■ Task requirements ■
Reproduce the listing with every "gear" swapped for "cog", keeping everything else the same.

━━ Records to use ━━

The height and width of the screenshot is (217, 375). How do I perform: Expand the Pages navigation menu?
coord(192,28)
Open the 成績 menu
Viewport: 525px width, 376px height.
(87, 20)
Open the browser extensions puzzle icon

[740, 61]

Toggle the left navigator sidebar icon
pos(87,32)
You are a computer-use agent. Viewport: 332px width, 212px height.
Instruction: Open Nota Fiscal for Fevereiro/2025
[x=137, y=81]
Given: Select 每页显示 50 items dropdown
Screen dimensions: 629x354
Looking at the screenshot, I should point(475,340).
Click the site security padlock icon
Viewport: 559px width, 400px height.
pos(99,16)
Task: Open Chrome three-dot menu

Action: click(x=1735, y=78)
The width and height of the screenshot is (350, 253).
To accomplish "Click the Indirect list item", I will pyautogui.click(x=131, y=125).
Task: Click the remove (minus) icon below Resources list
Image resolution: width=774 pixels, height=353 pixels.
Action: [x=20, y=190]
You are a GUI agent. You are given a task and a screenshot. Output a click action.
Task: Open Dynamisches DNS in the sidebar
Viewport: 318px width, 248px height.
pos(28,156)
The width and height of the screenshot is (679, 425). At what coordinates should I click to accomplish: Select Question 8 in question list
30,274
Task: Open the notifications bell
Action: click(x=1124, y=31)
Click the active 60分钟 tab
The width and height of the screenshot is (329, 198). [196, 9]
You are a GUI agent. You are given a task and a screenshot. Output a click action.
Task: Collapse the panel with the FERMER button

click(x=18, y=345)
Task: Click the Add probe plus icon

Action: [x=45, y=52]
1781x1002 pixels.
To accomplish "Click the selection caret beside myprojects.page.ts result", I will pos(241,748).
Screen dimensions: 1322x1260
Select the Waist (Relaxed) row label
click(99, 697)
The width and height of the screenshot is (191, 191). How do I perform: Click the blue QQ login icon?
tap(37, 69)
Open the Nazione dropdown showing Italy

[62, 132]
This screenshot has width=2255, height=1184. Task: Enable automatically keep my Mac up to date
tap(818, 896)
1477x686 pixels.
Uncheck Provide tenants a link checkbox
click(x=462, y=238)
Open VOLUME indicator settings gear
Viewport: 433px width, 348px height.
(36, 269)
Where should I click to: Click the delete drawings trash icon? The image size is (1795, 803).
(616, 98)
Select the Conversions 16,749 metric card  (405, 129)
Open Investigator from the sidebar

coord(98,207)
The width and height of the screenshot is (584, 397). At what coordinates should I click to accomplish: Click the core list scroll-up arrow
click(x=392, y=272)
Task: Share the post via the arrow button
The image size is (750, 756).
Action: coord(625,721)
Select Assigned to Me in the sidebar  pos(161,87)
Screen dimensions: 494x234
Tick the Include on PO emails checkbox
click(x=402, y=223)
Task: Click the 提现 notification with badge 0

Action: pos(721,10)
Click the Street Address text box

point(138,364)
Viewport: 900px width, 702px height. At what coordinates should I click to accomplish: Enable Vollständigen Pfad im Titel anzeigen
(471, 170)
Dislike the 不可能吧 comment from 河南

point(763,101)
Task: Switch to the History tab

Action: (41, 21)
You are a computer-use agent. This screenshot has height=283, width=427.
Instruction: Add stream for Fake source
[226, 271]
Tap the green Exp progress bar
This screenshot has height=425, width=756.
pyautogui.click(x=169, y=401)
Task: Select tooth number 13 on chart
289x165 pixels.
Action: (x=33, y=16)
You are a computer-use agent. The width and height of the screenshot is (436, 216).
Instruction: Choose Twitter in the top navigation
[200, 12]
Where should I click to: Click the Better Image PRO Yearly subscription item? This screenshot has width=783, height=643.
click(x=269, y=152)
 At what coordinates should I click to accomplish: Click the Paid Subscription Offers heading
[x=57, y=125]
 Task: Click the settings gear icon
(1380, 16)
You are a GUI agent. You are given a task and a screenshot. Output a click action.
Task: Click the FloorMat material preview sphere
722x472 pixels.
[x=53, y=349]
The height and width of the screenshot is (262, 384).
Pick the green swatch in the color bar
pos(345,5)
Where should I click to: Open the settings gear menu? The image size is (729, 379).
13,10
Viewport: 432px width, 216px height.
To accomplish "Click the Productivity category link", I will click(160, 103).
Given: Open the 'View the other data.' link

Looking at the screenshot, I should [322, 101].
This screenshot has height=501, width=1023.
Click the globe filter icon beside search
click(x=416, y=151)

━━━

■ Reply ■
The height and width of the screenshot is (217, 375). How do I perform: Expand the Pages navigation menu?
coord(192,28)
Open the 成績 menu
Viewport: 525px width, 376px height.
(87, 20)
Open the browser extensions puzzle icon

[740, 61]

Toggle the left navigator sidebar icon
pos(87,32)
You are a computer-use agent. Viewport: 332px width, 212px height.
Instruction: Open Nota Fiscal for Fevereiro/2025
[x=137, y=81]
Given: Select 每页显示 50 items dropdown
Screen dimensions: 629x354
Looking at the screenshot, I should point(475,340).
Click the site security padlock icon
Viewport: 559px width, 400px height.
pos(99,16)
Task: Open Chrome three-dot menu

Action: click(x=1735, y=78)
The width and height of the screenshot is (350, 253).
To accomplish "Click the Indirect list item", I will pyautogui.click(x=131, y=125).
Task: Click the remove (minus) icon below Resources list
Image resolution: width=774 pixels, height=353 pixels.
Action: [x=20, y=190]
You are a GUI agent. You are given a task and a screenshot. Output a click action.
Task: Open Dynamisches DNS in the sidebar
Viewport: 318px width, 248px height.
pos(28,156)
The width and height of the screenshot is (679, 425). At what coordinates should I click to accomplish: Select Question 8 in question list
30,274
Task: Open the notifications bell
Action: click(x=1124, y=31)
Click the active 60分钟 tab
The width and height of the screenshot is (329, 198). [196, 9]
You are a GUI agent. You are given a task and a screenshot. Output a click action.
Task: Collapse the panel with the FERMER button

click(x=18, y=345)
Task: Click the Add probe plus icon

Action: [x=45, y=52]
1781x1002 pixels.
To accomplish "Click the selection caret beside myprojects.page.ts result", I will pos(241,748).
Screen dimensions: 1322x1260
Select the Waist (Relaxed) row label
click(99, 697)
The width and height of the screenshot is (191, 191). How do I perform: Click the blue QQ login icon?
tap(37, 69)
Open the Nazione dropdown showing Italy

[62, 132]
This screenshot has width=2255, height=1184. Task: Enable automatically keep my Mac up to date
tap(818, 896)
1477x686 pixels.
Uncheck Provide tenants a link checkbox
click(x=462, y=238)
Open VOLUME indicator settings cog
Viewport: 433px width, 348px height.
(36, 269)
Where should I click to: Click the delete drawings trash icon? The image size is (1795, 803).
(616, 98)
Select the Conversions 16,749 metric card  (405, 129)
Open Investigator from the sidebar

coord(98,207)
The width and height of the screenshot is (584, 397). At what coordinates should I click to accomplish: Click the core list scroll-up arrow
click(x=392, y=272)
Task: Share the post via the arrow button
The image size is (750, 756).
Action: coord(625,721)
Select Assigned to Me in the sidebar  pos(161,87)
Screen dimensions: 494x234
Tick the Include on PO emails checkbox
click(x=402, y=223)
Task: Click the 提现 notification with badge 0

Action: pos(721,10)
Click the Street Address text box

point(138,364)
Viewport: 900px width, 702px height. At what coordinates should I click to accomplish: Enable Vollständigen Pfad im Titel anzeigen
(471, 170)
Dislike the 不可能吧 comment from 河南

point(763,101)
Task: Switch to the History tab

Action: (41, 21)
You are a computer-use agent. This screenshot has height=283, width=427.
Instruction: Add stream for Fake source
[226, 271]
Tap the green Exp progress bar
This screenshot has height=425, width=756.
pyautogui.click(x=169, y=401)
Task: Select tooth number 13 on chart
289x165 pixels.
Action: (x=33, y=16)
You are a computer-use agent. The width and height of the screenshot is (436, 216).
Instruction: Choose Twitter in the top navigation
[200, 12]
Where should I click to: Click the Better Image PRO Yearly subscription item? This screenshot has width=783, height=643.
click(x=269, y=152)
 At what coordinates should I click to accomplish: Click the Paid Subscription Offers heading
[x=57, y=125]
 Task: Click the settings cog icon
(1380, 16)
You are a GUI agent. You are given a task and a screenshot. Output a click action.
Task: Click the FloorMat material preview sphere
722x472 pixels.
[x=53, y=349]
The height and width of the screenshot is (262, 384).
Pick the green swatch in the color bar
pos(345,5)
Where should I click to: Open the settings cog menu? The image size is (729, 379).
13,10
Viewport: 432px width, 216px height.
To accomplish "Click the Productivity category link", I will click(160, 103).
Given: Open the 'View the other data.' link

Looking at the screenshot, I should [322, 101].
This screenshot has height=501, width=1023.
Click the globe filter icon beside search
click(x=416, y=151)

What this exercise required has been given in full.